The description is appropriately sized with two sentences that efficiently cover purpose and usage. The first sentence establishes the scope of operations, and the second provides specific use cases. There's no wasted text, and information is front-loaded, though it could be slightly more structured by grouping related operations.

Shorter descriptions cost fewer tokens and are easier for agents to parse. Every sentence should earn its place.

Completeness2/5

Given the tool's complexity, does the description cover enough for an agent to succeed on first attempt?

For a complex tool with 12 parameters, no annotations, and no output schema, the description is insufficiently complete. It doesn't address what the tool returns, how errors are handled, performance considerations, or provide guidance on parameter combinations for different operations. The schema covers parameter definitions well, but the description fails to provide the contextual understanding needed for effective tool use.

Complex tools with many parameters or behaviors need more documentation. Simple tools need less. This dimension scales expectations accordingly.

Parameters3/5

Does the description clarify parameter syntax, constraints, interactions, or defaults beyond what the schema provides?

Schema description coverage is 100%, so the schema already documents all parameters thoroughly. The description adds no specific parameter semantics beyond what's in the schema - it doesn't explain how parameters interact, which parameters are required for which operations, or provide additional context about parameter usage. Baseline 3 is appropriate when the schema does all the parameter documentation work.

Input schemas describe structure but not intent. Descriptions should explain non-obvious parameter relationships and valid value ranges.

Purpose4/5

Does the description clearly state what the tool does and how it differs from similar tools?

The description clearly states the tool performs 'time arithmetic operations' and lists specific functions like duration calculations, date math, and sorting. It distinguishes from the sibling 'GET TIME' by emphasizing calculations rather than retrieval, though it doesn't explicitly contrast them. The verb+resource combination is specific but could be more precise about the computational nature.

Agents choose between tools based on descriptions. A clear purpose with a specific verb and resource helps agents select the right tool.

Usage Guidelines4/5

Does the description explain when to use this tool, when not to, or what alternatives exist?

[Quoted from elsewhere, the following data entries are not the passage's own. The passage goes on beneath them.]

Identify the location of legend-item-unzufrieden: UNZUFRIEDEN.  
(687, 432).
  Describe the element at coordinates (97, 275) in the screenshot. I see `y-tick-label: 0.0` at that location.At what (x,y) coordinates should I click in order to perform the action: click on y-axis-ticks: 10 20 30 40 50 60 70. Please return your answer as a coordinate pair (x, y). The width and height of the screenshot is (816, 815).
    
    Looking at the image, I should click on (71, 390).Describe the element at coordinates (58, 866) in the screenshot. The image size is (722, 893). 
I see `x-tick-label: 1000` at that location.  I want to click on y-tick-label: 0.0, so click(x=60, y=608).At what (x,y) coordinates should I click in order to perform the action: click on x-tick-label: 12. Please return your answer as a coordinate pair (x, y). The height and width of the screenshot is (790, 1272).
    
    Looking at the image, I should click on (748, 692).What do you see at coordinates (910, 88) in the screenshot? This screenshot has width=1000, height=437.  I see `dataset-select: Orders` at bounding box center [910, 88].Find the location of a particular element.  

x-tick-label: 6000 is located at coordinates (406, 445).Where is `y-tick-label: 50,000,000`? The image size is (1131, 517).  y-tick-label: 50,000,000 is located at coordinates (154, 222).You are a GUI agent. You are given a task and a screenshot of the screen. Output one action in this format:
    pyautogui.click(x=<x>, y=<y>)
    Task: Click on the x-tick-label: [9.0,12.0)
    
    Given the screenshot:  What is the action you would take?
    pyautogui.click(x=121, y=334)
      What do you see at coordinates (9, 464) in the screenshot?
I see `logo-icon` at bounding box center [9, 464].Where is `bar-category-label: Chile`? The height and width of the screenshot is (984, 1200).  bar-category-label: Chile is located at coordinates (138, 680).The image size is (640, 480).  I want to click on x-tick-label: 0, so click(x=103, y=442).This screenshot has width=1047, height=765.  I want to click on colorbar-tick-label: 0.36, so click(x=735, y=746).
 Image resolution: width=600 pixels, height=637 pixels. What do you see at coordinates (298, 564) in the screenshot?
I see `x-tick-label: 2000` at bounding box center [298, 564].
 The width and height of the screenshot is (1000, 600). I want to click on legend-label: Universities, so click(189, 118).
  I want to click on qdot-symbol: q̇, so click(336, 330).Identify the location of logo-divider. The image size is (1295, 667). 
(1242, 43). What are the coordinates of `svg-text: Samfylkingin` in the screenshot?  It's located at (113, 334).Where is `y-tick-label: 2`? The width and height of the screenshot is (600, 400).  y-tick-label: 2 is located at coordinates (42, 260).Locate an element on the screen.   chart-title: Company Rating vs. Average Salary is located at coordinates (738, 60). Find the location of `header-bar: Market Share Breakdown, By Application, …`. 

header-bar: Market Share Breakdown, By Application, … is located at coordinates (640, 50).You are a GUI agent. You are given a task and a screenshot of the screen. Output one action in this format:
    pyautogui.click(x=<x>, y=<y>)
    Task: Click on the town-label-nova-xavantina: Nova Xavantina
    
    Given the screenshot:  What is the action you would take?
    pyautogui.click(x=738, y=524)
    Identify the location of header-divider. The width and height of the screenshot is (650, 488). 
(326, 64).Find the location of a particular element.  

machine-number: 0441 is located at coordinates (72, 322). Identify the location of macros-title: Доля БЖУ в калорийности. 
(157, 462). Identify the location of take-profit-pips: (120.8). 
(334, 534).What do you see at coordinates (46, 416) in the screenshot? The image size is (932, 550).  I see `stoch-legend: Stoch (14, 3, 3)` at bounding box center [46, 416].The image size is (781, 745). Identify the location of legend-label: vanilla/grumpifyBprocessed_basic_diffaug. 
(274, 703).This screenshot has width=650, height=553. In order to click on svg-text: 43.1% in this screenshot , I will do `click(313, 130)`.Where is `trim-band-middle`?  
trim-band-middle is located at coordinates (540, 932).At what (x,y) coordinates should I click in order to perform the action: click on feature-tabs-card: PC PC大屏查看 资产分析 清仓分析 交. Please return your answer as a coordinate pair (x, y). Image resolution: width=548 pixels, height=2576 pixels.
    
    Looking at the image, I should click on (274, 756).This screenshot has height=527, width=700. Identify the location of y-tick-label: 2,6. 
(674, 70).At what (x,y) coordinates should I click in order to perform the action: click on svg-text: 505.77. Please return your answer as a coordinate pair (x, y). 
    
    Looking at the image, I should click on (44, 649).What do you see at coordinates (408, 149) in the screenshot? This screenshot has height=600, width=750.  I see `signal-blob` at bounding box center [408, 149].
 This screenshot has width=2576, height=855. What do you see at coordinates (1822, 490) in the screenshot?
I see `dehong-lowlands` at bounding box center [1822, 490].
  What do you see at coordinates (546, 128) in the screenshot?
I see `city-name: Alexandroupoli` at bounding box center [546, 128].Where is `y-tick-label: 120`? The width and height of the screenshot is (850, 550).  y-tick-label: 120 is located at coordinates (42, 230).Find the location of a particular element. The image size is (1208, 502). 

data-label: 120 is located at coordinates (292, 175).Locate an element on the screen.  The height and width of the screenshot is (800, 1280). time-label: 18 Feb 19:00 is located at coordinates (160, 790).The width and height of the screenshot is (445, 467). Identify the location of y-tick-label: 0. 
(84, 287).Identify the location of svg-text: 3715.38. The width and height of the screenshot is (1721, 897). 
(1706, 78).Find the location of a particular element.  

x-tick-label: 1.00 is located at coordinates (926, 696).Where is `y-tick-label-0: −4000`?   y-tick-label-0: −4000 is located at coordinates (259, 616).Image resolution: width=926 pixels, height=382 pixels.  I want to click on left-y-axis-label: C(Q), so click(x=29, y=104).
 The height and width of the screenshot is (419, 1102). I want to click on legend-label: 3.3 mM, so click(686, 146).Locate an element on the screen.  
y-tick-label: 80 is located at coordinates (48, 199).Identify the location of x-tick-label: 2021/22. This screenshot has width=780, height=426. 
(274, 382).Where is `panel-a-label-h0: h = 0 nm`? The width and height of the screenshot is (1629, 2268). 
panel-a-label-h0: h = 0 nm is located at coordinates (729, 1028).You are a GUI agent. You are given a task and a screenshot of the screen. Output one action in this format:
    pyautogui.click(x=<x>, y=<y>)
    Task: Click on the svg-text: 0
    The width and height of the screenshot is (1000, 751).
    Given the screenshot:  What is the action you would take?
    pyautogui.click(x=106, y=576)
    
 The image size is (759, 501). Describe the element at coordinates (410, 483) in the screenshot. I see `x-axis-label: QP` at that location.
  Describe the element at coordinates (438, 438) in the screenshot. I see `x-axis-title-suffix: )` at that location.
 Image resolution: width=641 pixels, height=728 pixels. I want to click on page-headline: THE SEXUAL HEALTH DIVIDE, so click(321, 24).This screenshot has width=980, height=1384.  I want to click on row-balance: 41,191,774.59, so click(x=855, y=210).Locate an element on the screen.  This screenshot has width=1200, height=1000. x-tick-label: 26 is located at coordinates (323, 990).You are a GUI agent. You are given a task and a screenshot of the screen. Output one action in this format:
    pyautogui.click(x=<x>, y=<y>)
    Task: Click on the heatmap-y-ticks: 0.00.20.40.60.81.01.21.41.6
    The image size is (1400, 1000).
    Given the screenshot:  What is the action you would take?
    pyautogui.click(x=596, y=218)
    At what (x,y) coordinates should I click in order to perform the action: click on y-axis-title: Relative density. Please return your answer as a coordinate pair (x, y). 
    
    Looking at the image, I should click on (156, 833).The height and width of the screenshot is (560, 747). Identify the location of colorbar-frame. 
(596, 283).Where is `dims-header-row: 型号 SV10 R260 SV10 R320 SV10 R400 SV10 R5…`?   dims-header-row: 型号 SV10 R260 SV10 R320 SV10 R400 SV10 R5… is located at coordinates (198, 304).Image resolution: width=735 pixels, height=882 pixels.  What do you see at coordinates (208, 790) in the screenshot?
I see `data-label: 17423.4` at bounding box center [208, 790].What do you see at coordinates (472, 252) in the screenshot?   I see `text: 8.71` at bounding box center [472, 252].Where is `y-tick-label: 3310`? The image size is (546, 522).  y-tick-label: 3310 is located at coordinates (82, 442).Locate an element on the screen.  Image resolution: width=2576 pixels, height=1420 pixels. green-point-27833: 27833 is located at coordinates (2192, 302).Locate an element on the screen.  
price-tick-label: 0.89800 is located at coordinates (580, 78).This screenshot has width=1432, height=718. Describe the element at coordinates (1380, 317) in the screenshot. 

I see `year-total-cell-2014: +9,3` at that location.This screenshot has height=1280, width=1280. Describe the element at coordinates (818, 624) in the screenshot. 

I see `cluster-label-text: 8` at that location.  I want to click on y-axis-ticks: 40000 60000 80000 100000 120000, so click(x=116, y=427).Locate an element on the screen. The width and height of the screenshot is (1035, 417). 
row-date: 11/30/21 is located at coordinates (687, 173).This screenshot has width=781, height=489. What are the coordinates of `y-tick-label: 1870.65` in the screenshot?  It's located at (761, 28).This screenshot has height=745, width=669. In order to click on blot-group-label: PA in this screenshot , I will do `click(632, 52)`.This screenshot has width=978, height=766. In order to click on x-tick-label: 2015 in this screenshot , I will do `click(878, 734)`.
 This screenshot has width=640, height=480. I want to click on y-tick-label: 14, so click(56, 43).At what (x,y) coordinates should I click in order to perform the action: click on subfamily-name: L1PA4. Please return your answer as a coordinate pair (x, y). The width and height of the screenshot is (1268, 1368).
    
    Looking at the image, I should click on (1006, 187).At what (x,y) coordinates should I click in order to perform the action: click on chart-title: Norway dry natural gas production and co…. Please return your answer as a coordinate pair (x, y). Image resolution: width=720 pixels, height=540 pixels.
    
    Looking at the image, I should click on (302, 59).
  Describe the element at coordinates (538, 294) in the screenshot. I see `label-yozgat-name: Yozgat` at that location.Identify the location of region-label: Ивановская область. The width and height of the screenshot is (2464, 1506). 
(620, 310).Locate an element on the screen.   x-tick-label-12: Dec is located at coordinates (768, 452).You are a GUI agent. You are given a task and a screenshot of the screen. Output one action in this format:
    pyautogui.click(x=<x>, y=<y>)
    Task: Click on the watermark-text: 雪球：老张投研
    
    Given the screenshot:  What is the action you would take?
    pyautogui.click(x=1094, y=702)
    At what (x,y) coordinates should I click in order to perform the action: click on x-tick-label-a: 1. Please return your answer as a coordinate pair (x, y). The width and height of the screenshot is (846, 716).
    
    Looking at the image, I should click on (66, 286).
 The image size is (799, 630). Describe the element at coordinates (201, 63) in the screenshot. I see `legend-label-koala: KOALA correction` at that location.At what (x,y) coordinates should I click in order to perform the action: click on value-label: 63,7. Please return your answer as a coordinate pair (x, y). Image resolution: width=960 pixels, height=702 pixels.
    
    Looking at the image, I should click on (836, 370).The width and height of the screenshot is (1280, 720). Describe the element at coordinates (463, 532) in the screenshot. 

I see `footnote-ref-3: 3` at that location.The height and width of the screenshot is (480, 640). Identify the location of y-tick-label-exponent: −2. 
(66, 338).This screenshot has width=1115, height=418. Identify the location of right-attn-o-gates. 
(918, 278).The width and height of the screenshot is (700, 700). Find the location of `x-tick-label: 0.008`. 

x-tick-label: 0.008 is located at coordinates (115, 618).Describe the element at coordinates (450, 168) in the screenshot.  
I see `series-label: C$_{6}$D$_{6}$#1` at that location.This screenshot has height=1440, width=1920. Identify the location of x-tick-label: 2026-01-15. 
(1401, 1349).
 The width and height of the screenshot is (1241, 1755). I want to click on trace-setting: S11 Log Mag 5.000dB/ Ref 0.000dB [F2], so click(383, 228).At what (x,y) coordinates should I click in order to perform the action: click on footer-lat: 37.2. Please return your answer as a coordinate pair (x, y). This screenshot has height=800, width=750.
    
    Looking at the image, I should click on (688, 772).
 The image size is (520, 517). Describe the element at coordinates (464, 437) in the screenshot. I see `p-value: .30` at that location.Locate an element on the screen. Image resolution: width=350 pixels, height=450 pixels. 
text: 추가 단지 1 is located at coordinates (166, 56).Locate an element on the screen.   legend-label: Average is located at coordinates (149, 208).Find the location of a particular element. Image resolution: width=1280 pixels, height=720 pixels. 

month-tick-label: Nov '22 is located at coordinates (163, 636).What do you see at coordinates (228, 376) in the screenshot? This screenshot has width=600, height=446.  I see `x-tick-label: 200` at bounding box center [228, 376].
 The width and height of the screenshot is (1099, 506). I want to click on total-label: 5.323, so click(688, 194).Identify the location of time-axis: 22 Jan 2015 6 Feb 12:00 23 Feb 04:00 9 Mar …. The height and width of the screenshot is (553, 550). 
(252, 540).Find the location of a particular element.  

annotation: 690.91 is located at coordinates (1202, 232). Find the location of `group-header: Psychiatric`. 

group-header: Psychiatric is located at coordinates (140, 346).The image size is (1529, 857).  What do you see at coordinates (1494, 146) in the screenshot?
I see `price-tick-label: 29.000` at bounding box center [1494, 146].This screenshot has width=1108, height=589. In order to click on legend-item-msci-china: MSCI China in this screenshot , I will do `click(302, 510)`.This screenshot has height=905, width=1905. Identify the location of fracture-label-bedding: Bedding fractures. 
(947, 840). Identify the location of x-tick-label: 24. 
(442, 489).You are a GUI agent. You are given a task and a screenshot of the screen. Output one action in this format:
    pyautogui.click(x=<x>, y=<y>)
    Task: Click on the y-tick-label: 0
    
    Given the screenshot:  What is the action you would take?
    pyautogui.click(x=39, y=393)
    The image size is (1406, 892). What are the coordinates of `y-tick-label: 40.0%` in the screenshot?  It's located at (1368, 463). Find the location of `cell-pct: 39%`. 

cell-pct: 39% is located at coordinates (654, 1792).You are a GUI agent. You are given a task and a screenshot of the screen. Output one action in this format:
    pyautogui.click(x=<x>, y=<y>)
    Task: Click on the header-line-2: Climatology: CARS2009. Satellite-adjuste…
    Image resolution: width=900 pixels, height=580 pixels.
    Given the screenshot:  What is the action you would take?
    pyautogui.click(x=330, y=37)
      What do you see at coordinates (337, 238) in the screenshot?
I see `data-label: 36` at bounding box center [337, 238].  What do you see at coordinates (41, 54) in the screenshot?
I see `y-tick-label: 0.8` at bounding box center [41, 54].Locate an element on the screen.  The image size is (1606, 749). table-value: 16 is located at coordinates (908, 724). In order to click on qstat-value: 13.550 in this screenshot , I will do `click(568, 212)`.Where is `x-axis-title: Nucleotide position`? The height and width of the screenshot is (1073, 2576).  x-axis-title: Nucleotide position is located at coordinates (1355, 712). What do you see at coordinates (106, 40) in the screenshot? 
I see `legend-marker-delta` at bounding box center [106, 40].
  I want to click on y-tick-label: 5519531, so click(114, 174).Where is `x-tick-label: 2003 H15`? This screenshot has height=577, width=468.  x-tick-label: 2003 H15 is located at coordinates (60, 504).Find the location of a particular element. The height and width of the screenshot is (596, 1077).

The description provides clear usage contexts with 'Use for adding/subtracting time periods, calculating differences between dates, analyzing time-based datasets, or sorting arrays of timestamps.' This gives explicit when-to-use guidance for different scenarios. However, it doesn't mention when NOT to use it or explicitly compare with the sibling 'GET TIME' tool.

Agents often have multiple tools that could apply. Explicit usage guidance like "use X instead of Y when Z" prevents misuse.